La nouvelle police des mœurs et des mineurs dirigée par le colonel Générose Ngendanganya, une ancienne FDD se fait parler d’elle à Bujumbura. Cette police n’a pas de cadre précis et se livre à des violations flagrantes des droits de l’homme, si non des femmes. La police est en effet dirigée contre les filles et les femmes d’autant plus qu’elle contrôle les tenues des filles et femmes ainsi la prostitution. En quoi une jupe courte est-elle différente d’une chemise non boutonnée d’un homme? A partir de quelle hauteur de genou la jupe est-elle courte ? Qui a le droit de déterminer si telle fille porte un habillement qui choque ou pas ? En quoi le « mukondo out » (nombril en l’air) viole-t-il une loi ? Cette police rappelle celle de Kanyoni du temps du régime de Micombero. Comme d’habitude, elle est machiste et sévit contre le sexe discriminé. L’hypocrisie aidant, les hommes politiques veulent endormir le peuple par des leçons de morale mal placée en s’attaquant à une soi-disante mauvaise comportement des femmes. L’homme est toujours «irréprochable ». Son habillement, son look ne choquent pas. Pourtant, une femme qui change de couleur de ses cheveux pour se rendre belle se fait ridiculiser par cette police. La femme burundaise est mal protégée par la loi. Elle devient l’objet de la répression par une machine inventée contre elle.

A tout seigneur tout honneur, la Documentation Nationale, appelée communément la police présidentielle, est en passe de devenir le champion de la violation de la loi. Elle est accusée par les ligues des droits de l’homme et par les citoyens de tortures et d’arrestations arbitraires. En général, cette police a la mission de renseigner le pouvoir de tout danger intérieur et extérieur visant le peuple burundais, les intérêts du pays et le pouvoir. Elle n’a pas le droit de se substituer à la justice. Si elle se comporte comme une police judiciaire avec des pouvoirs d’arrestations, elle est tenue de respecter la loi et se soumettre au contrôle d’un procureur. Or, elle agit comme un Etat dans l’Etat. Nous avons vu dans le passé qu’elle pouvait même arrêter pour le compte personnel du Président. Dans un Etat démocratique, la Documentation n’arrête que dans des cas rares concernant la menace de la sécurité du pays.
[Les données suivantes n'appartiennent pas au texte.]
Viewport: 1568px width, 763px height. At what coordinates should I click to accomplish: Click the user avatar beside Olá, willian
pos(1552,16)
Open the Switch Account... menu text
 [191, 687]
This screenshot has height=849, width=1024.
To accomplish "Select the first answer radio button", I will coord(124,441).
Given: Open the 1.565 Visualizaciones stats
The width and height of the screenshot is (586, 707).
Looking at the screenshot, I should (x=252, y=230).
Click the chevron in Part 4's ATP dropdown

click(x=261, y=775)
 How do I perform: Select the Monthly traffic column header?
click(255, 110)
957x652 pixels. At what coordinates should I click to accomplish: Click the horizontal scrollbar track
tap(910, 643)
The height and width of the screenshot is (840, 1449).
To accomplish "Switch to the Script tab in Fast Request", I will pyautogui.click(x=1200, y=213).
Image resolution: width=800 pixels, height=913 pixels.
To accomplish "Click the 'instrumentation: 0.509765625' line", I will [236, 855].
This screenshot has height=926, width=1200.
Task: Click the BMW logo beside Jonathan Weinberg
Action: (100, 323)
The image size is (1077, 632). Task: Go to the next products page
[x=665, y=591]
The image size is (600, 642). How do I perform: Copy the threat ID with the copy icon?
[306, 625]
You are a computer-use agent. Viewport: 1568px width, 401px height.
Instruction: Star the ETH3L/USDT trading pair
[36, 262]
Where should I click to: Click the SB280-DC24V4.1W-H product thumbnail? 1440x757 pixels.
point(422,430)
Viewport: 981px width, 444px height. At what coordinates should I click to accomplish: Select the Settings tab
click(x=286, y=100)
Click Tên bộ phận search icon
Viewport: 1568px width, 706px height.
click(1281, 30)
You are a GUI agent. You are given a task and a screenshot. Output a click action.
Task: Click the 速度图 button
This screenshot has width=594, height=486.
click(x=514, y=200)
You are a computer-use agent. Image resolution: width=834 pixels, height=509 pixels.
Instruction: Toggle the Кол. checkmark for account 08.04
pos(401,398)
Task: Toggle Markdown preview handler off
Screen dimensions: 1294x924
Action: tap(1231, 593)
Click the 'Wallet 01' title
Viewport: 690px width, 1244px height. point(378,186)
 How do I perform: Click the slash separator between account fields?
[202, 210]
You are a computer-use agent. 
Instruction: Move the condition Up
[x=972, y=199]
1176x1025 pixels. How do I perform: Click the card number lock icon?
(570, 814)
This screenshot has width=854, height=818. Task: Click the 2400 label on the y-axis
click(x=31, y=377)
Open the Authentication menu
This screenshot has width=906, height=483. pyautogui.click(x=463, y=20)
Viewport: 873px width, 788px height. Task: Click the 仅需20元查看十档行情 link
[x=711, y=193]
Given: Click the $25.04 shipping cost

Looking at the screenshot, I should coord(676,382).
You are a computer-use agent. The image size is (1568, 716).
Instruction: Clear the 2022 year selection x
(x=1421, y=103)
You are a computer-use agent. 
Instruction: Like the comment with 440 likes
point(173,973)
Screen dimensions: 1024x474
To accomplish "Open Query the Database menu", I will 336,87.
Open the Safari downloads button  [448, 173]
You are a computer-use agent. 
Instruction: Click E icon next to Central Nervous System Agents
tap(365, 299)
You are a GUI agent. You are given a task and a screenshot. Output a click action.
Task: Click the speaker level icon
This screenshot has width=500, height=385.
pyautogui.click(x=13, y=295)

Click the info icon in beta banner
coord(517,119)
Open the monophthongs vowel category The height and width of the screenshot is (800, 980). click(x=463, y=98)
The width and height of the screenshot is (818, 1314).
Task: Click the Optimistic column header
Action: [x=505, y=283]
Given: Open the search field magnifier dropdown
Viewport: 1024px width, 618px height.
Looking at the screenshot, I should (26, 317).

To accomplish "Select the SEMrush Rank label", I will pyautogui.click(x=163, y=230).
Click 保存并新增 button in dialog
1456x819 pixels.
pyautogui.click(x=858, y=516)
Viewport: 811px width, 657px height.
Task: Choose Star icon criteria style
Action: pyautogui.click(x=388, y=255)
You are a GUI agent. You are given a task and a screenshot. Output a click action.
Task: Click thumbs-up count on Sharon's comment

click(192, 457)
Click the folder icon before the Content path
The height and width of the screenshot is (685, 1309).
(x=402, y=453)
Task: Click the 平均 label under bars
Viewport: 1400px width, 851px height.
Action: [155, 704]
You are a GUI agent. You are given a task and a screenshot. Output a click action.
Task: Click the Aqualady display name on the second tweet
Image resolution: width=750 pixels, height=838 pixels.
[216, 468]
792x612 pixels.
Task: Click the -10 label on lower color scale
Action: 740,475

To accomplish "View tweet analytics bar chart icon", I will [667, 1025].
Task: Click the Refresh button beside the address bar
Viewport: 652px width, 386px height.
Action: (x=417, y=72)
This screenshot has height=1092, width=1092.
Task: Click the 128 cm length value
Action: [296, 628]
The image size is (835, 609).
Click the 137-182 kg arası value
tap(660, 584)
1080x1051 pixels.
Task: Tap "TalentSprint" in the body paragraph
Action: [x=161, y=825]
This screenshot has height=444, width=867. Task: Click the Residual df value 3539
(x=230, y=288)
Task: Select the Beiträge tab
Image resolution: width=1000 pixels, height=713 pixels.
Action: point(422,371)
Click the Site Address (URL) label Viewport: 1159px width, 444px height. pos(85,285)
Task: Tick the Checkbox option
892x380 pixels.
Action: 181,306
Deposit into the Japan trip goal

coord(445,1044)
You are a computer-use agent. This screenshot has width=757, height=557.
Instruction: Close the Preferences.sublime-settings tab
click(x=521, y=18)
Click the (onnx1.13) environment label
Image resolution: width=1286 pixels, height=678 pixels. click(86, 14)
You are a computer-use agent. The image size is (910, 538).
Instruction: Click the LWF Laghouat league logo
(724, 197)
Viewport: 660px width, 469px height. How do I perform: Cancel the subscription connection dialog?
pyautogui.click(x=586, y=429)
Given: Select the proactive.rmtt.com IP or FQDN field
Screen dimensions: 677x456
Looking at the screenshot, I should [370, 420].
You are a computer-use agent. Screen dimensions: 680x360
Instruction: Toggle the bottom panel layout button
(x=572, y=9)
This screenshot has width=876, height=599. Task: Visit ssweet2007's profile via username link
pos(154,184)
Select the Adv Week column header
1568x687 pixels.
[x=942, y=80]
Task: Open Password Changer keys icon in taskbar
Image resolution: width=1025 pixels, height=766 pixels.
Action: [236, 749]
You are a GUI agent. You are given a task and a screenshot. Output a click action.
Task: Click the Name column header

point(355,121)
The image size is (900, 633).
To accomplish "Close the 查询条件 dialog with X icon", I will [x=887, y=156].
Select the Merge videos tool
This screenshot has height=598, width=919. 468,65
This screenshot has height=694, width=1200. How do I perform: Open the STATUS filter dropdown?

La police est à l’image du pouvoir. Si elle respecte les droits de l’homme, le pouvoir en récolte les dividendes. Par ailleurs, si elle viole les droits de l’homme, que le pouvoir soit élu ou imposé, il est sans aucun doute dictatorial. A un moment donné, le peuple jugera si le pouvoir ne contrôle pas ou laisse  sa police violer les droits de l’homme.